Lately, I've been revisiting The Chronicles of Barset, his most famous works (with possible competition from The Pallisers). One of my favorites is Dr. Thorne, the account of a country doctor with no pretentions as to his profession. He is looked down on by those who cater only to the health of the upper class because he charges the same modest fee to everyone, rich or poor. He takes responsibility for his brother's great sin in sexually forcing a dependent servant girl. After the death of the rapist, the servant falls in love with a man of her class who wants to emigrate to America but does not want to raise another man's child. Dr. Thorne takes responsibility for the infant Mary, has her looked after with friends at a distance through infancy, and gives her a fine education, and brings her as a young adult to Barsetshire and introduces her to the world as his niece.

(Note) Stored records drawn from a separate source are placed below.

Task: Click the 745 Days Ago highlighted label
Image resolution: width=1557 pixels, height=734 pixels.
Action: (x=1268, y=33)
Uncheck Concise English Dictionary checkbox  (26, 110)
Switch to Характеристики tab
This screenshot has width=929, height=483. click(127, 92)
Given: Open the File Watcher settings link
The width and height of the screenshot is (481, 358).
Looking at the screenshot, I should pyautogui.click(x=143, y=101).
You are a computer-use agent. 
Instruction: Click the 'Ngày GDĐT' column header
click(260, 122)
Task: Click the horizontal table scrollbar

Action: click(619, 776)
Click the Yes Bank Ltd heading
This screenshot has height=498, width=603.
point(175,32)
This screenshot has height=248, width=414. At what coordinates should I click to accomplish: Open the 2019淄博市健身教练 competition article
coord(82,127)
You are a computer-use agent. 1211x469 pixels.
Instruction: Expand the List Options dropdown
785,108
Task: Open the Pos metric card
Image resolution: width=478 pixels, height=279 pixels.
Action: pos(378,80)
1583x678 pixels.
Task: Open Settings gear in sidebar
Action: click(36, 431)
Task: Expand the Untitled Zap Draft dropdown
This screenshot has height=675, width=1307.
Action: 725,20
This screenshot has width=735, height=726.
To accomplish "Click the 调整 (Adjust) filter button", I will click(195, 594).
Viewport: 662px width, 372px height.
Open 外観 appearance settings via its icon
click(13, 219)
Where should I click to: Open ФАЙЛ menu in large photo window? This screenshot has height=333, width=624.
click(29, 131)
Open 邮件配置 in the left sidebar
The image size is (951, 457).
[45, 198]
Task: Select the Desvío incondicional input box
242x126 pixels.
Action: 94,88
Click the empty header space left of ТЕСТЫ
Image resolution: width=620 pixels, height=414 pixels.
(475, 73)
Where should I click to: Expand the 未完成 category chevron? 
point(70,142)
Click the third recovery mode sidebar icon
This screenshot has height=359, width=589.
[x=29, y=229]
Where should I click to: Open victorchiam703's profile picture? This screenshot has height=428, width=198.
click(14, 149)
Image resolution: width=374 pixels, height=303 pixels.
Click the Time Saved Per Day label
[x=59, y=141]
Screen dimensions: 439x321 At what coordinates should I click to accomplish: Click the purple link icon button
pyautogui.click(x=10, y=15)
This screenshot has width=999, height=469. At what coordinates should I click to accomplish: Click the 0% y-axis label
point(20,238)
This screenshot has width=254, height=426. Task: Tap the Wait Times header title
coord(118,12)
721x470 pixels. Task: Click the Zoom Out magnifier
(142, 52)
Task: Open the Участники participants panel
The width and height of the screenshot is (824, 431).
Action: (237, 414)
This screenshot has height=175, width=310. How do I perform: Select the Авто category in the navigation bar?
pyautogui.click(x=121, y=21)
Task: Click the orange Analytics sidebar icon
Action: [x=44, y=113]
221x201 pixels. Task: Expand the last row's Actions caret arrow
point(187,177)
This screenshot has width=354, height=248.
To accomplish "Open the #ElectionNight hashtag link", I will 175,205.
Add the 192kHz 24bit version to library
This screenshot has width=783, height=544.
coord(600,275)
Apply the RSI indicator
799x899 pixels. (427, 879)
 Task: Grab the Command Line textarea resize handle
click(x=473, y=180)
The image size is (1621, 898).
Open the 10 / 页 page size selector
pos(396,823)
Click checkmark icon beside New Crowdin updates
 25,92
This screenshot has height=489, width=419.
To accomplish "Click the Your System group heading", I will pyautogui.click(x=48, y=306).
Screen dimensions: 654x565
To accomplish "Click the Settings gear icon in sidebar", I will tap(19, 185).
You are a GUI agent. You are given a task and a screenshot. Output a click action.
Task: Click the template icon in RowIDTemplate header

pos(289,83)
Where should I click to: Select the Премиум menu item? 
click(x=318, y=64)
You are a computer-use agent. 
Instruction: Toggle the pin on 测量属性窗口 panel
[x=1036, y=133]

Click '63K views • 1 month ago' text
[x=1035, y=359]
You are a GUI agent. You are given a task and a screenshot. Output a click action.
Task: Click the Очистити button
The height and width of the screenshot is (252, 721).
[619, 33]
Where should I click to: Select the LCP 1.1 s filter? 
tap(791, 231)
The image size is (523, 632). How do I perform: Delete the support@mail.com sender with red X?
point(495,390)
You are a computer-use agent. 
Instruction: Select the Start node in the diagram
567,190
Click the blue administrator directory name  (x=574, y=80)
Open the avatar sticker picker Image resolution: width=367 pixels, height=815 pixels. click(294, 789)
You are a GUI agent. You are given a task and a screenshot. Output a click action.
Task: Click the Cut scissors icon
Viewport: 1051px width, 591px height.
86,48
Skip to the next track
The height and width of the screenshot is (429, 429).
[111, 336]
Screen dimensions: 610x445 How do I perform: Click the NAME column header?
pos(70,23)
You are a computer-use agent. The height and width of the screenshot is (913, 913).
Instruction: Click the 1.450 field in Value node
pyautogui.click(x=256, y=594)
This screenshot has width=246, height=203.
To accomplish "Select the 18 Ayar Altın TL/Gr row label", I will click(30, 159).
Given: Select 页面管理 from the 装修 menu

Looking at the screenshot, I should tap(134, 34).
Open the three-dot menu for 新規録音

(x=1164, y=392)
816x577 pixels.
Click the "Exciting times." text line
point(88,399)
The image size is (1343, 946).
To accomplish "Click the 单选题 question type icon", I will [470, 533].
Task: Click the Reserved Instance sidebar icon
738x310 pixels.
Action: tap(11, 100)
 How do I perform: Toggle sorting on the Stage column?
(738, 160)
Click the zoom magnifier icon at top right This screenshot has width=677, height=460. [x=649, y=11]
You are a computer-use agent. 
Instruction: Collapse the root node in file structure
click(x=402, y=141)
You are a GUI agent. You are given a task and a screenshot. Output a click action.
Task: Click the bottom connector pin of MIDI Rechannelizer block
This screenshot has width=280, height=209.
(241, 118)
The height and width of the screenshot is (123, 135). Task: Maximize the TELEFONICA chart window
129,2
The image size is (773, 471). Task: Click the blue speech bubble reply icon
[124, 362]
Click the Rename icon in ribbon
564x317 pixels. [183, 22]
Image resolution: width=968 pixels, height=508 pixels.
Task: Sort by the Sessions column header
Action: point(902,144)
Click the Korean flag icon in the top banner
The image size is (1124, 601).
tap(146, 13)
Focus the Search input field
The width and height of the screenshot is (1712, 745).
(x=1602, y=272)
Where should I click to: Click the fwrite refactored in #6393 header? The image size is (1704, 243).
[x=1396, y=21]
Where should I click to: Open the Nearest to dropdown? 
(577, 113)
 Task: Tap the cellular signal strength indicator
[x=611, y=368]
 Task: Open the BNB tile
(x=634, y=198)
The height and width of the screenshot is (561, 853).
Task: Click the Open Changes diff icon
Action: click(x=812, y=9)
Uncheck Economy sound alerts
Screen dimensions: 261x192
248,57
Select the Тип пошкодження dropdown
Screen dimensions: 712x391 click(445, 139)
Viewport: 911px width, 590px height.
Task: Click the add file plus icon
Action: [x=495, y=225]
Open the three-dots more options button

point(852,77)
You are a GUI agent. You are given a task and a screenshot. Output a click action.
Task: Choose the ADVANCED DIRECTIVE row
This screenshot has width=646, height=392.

Of course, she and the heir to the nearest stately home fall madly in love, though she is a penniless, illegitimate child, and his father has encumbered the vast acreage of his property with countless debts, so he must marry money. The novel follows the story of how these two unlikely lovers find their happy ending against fearsome odds.

In the not-yet-formed structure of nineteenth-century novels, the author can do whatever he or she pleases and often does. So don't be put off by, say, the interruption in Mary's story for a corrupt election. Trollope's father running for Parliament in a corrupt election nearly bankrupted the family, so Trollope has much he wants to share and nothing to stop him. If you find these excursions into the author's concerns tedious, speed read through them or skip them altogether.

But other places where the standards of a novel were rough and unformed show in splendid detail in how the writer wrote. Watch how Trollope creates Mary's appearance out of thin air.

Of her personal appearance it certainly is my business as an author to say something. She is my heroine, and, as such, must necessarily be very beautiful; but, in truth, her mind and inner qualities are more clearly distinct to my brain than her outward form and features. I know that she was far from being tall, and far from being showy; that her feet and hands were small and delicate; that her eyes were bright when looked at, but not brilliant so as to make their brilliancy palpably visible to all around her; her hair was dark brown, and worn very plainly brushed from her forehead; her lips were thin, and her mouth, perhaps, in general inexpressive, but when she was eager in conversation it would show itself to be animated with curves of wonderous energy; and, quiet as she was in manner, sober and demure as was her usual settled appearance, she could talk, when the fit came on her, with an energy which in truth surprised those who did not know her; aye, and sometimes those who did. Energy! Nay, it was occasionally a concentration of passion, which left her for the moment perfectly unconscious of all other cares but solicitude for that subject which she might then be advocating.

So find your way into your own favorite nineteenth century novel, learn the basics when novelists were just learning them themselves, and bring it back to modern writing. There are great novels waiting to be written all around us.